- **SHORT PROBLEM**
Please rewrite the records below as a numbered list with one line per item, leaving out any blank lines.

## Begin RECORDS TO PROCESS

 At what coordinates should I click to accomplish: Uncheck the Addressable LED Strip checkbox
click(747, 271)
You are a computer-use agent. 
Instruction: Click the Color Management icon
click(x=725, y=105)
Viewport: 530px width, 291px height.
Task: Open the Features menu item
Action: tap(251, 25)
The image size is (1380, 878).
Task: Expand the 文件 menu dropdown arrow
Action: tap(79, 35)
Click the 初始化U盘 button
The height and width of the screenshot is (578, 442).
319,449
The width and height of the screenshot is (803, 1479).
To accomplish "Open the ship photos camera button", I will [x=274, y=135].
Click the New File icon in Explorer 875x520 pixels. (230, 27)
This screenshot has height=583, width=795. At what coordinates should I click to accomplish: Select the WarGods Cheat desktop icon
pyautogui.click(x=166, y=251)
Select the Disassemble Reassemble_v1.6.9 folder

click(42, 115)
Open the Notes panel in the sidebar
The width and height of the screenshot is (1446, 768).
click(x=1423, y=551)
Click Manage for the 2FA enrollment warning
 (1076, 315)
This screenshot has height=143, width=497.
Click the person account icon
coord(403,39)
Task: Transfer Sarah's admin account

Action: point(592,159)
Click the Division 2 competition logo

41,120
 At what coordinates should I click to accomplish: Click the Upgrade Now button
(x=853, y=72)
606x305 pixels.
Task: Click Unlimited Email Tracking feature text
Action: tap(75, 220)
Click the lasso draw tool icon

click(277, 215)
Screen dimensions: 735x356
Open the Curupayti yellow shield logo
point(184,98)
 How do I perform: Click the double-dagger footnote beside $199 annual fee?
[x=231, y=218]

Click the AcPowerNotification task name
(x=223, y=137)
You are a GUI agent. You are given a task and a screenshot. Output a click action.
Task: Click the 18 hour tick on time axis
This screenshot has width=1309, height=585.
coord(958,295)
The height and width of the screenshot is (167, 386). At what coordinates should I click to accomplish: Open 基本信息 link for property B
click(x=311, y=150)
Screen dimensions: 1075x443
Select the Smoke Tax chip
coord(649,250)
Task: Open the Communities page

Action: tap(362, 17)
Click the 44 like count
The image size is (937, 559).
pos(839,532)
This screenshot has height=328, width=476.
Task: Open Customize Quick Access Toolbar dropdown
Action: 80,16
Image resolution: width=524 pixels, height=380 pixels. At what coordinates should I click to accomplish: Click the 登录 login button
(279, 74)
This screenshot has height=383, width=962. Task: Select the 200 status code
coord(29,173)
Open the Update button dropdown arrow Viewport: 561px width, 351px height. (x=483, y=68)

## End RECORDS TO PROCESS

- **WRITTEN RESPONSE**
1.  At what coordinates should I click to accomplish: Uncheck the Addressable LED Strip checkbox
2. click(747, 271)
3. You are a computer-use agent. 
4. Instruction: Click the Color Management icon
5. click(x=725, y=105)
6. Viewport: 530px width, 291px height.
7. Task: Open the Features menu item
8. Action: tap(251, 25)
9. The image size is (1380, 878).
10. Task: Expand the 文件 menu dropdown arrow
11. Action: tap(79, 35)
12. Click the 初始化U盘 button
13. The height and width of the screenshot is (578, 442).
14. 319,449
15. The width and height of the screenshot is (803, 1479).
16. To accomplish "Open the ship photos camera button", I will [x=274, y=135].
17. Click the New File icon in Explorer 875x520 pixels. (230, 27)
18. This screenshot has height=583, width=795. At what coordinates should I click to accomplish: Select the WarGods Cheat desktop icon
19. pyautogui.click(x=166, y=251)
20. Select the Disassemble Reassemble_v1.6.9 folder
21. click(42, 115)
22. Open the Notes panel in the sidebar
23. The width and height of the screenshot is (1446, 768).
24. click(x=1423, y=551)
25. Click Manage for the 2FA enrollment warning
26.  (1076, 315)
27. This screenshot has height=143, width=497.
28. Click the person account icon
29. coord(403,39)
30. Task: Transfer Sarah's admin account
31. Action: point(592,159)
32. Click the Division 2 competition logo
33. 41,120
34.  At what coordinates should I click to accomplish: Click the Upgrade Now button
35. (x=853, y=72)
36. 606x305 pixels.
37. Task: Click Unlimited Email Tracking feature text
38. Action: tap(75, 220)
39. Click the lasso draw tool icon
40. click(277, 215)
41. Screen dimensions: 735x356
42. Open the Curupayti yellow shield logo
43. point(184,98)
44.  How do I perform: Click the double-dagger footnote beside $199 annual fee?
45. [x=231, y=218]
46. Click the AcPowerNotification task name
47. (x=223, y=137)
48. You are a GUI agent. You are given a task and a screenshot. Output a click action.
49. Task: Click the 18 hour tick on time axis
50. This screenshot has width=1309, height=585.
51. coord(958,295)
52. The height and width of the screenshot is (167, 386). At what coordinates should I click to accomplish: Open 基本信息 link for property B
53. click(x=311, y=150)
54. Screen dimensions: 1075x443
55. Select the Smoke Tax chip
56. coord(649,250)
57. Task: Open the Communities page
58. Action: tap(362, 17)
59. Click the 44 like count
60. The image size is (937, 559).
61. pos(839,532)
62. This screenshot has height=328, width=476.
63. Task: Open Customize Quick Access Toolbar dropdown
64. Action: 80,16
65. Image resolution: width=524 pixels, height=380 pixels. At what coordinates should I click to accomplish: Click the 登录 login button
66. (279, 74)
67. This screenshot has height=383, width=962. Task: Select the 200 status code
68. coord(29,173)
69. Open the Update button dropdown arrow Viewport: 561px width, 351px height. (x=483, y=68)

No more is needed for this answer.